Reducing our troop levels abroad will “strain crucial alliances, increase overall costs and dangerously weaken deterrence on the Korean peninsula at the worst possible moment.” Yeah, wouldn’t want to strain that crucial alliance with Germany. Keeping more troops and equipment at home instead of constantly moving them around the globe is really going to drive costs through the roof, too.
“Washington has inexplicably granted Pyongyang something it has long coveted - a reduction in American troop levels - instead of building those reductions into a bargaining proposal requiring constructive North Korean moves in return.” Tying our control over our own forces to the hope of North Korea signing and then keeping a deal is not my idea of wise policy.
“The Korean pullback also sends a dangerous signal to the North that America is devaluing its alliance with South Korea.” Because 37,000 is a sacred number that was chosen after an extremely careful study to learn exactly how many American deaths would be needed to inspire public support for war.
“In Europe, the withdrawals are less immediately dangerous, but they will be expensive because Germany pays a hefty share of the costs for the American military bases located there.” Costs will rise in the short term – moving all that stuff is gonna be expensive – but we’ll be moving them to already-existing facilities here. Germany will have more money available to fund its welfare state, and the return of all those military families will be a nice boost to the economies of the local communities.

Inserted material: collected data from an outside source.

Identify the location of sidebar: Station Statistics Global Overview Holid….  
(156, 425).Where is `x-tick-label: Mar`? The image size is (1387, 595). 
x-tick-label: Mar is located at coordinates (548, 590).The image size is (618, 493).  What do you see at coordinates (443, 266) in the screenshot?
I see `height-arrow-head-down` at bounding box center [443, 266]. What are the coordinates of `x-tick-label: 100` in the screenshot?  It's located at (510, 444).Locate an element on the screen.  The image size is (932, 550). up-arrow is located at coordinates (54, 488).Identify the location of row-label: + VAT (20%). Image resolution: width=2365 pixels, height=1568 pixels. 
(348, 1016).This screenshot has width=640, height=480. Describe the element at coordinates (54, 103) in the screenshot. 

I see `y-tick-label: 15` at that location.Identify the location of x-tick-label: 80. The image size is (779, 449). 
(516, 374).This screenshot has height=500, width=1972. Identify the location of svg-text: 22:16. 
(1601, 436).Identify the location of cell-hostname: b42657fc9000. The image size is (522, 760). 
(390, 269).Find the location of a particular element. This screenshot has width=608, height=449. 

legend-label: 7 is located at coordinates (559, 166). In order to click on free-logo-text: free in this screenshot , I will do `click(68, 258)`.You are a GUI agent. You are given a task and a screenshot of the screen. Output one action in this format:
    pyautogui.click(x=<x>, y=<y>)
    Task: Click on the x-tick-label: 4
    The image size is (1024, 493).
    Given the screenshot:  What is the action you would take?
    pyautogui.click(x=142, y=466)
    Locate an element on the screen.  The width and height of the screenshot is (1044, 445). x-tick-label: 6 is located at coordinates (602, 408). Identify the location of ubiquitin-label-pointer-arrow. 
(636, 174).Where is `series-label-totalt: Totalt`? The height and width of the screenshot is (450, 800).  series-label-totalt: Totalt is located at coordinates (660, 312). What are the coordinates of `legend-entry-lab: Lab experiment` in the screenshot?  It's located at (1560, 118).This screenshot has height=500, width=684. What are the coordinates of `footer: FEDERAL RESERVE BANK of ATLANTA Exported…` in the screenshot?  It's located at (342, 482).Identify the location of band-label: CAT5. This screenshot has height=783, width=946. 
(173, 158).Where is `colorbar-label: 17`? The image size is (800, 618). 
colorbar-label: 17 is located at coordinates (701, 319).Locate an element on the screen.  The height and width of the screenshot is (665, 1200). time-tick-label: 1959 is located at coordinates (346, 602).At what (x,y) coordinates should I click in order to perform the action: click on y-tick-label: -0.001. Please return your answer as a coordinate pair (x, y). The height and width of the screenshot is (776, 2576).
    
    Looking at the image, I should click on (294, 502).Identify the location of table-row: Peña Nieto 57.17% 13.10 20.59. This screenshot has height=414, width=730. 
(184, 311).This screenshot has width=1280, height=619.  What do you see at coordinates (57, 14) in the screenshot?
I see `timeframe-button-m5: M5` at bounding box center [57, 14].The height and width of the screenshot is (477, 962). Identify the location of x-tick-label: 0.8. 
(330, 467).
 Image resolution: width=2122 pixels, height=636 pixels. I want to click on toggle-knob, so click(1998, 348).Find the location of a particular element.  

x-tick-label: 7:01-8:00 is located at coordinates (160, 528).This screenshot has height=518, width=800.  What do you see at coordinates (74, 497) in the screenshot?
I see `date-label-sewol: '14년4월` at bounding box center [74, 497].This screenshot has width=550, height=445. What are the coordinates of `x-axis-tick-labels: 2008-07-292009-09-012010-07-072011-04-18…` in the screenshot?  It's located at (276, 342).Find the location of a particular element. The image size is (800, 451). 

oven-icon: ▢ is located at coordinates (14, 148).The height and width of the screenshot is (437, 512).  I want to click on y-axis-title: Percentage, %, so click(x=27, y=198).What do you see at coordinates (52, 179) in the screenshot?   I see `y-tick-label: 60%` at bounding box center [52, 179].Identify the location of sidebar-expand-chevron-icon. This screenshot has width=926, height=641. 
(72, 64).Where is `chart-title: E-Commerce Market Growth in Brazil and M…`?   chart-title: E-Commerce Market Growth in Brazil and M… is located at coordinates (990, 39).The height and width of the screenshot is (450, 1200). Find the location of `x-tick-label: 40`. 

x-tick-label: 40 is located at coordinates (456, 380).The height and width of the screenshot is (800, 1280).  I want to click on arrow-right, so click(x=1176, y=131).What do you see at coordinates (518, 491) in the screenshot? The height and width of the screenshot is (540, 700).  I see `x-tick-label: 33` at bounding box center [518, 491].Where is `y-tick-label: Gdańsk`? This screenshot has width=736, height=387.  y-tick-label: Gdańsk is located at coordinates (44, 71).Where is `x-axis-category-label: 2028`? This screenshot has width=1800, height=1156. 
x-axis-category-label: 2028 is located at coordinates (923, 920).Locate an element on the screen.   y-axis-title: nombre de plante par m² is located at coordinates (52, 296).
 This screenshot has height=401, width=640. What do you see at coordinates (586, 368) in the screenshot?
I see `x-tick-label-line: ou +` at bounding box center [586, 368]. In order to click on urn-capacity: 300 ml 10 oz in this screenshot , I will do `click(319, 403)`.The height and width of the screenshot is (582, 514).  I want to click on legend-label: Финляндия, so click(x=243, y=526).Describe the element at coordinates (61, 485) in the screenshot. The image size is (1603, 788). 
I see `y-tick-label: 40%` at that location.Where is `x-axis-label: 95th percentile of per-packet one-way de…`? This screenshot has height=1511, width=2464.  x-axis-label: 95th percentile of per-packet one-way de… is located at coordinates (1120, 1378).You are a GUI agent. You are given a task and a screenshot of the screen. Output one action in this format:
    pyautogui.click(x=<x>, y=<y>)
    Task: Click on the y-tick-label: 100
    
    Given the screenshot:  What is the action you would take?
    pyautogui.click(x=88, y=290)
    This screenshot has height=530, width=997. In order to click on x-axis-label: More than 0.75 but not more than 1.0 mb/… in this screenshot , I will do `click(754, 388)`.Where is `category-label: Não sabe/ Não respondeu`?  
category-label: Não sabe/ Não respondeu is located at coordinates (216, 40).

“The military will also lose the advantage that comes with giving large numbers of its men and women the experience of living in other cultures.” What? I mean, what?
But the last paragraph is what really set me off. “Despite the Pentagon's denials, it seems deliberate that the two largest withdrawals have been proposed for countries that the Bush administration has had serious differences with in recent years, over Iraq in the German case, and over negotiating strategy with North Korea in the case of Seoul. Both countries have been working hard to patch up relations - South Korea is one of the few American allies with troops in Iraq - but the Pentagon does not seem interested in reciprocating.” Please. The largest withdrawals are from countries with the largest deployments; 73,000 in Germany, 47,000 in Japan, 37,000 in Korea. The plan will replace Germany’s two divisions with a single Stryker brigade and cut strength in Korea by about a third. Cuts in Japan have been mentioned but not specified.
But I suppose Bush must have some nefarious and/or boneheaded reason to do it, so his critics don’t lose hold of the narrative. Not to mention their intellectual and moral vanity. That’s what’s really important.
[I've never seen the word 'snark' used as a verb, only an adjective. 'Fisk' didn't really seem appropriate in this case. I'm kind of talking out of my ass about the potential costs, but then, so are they.]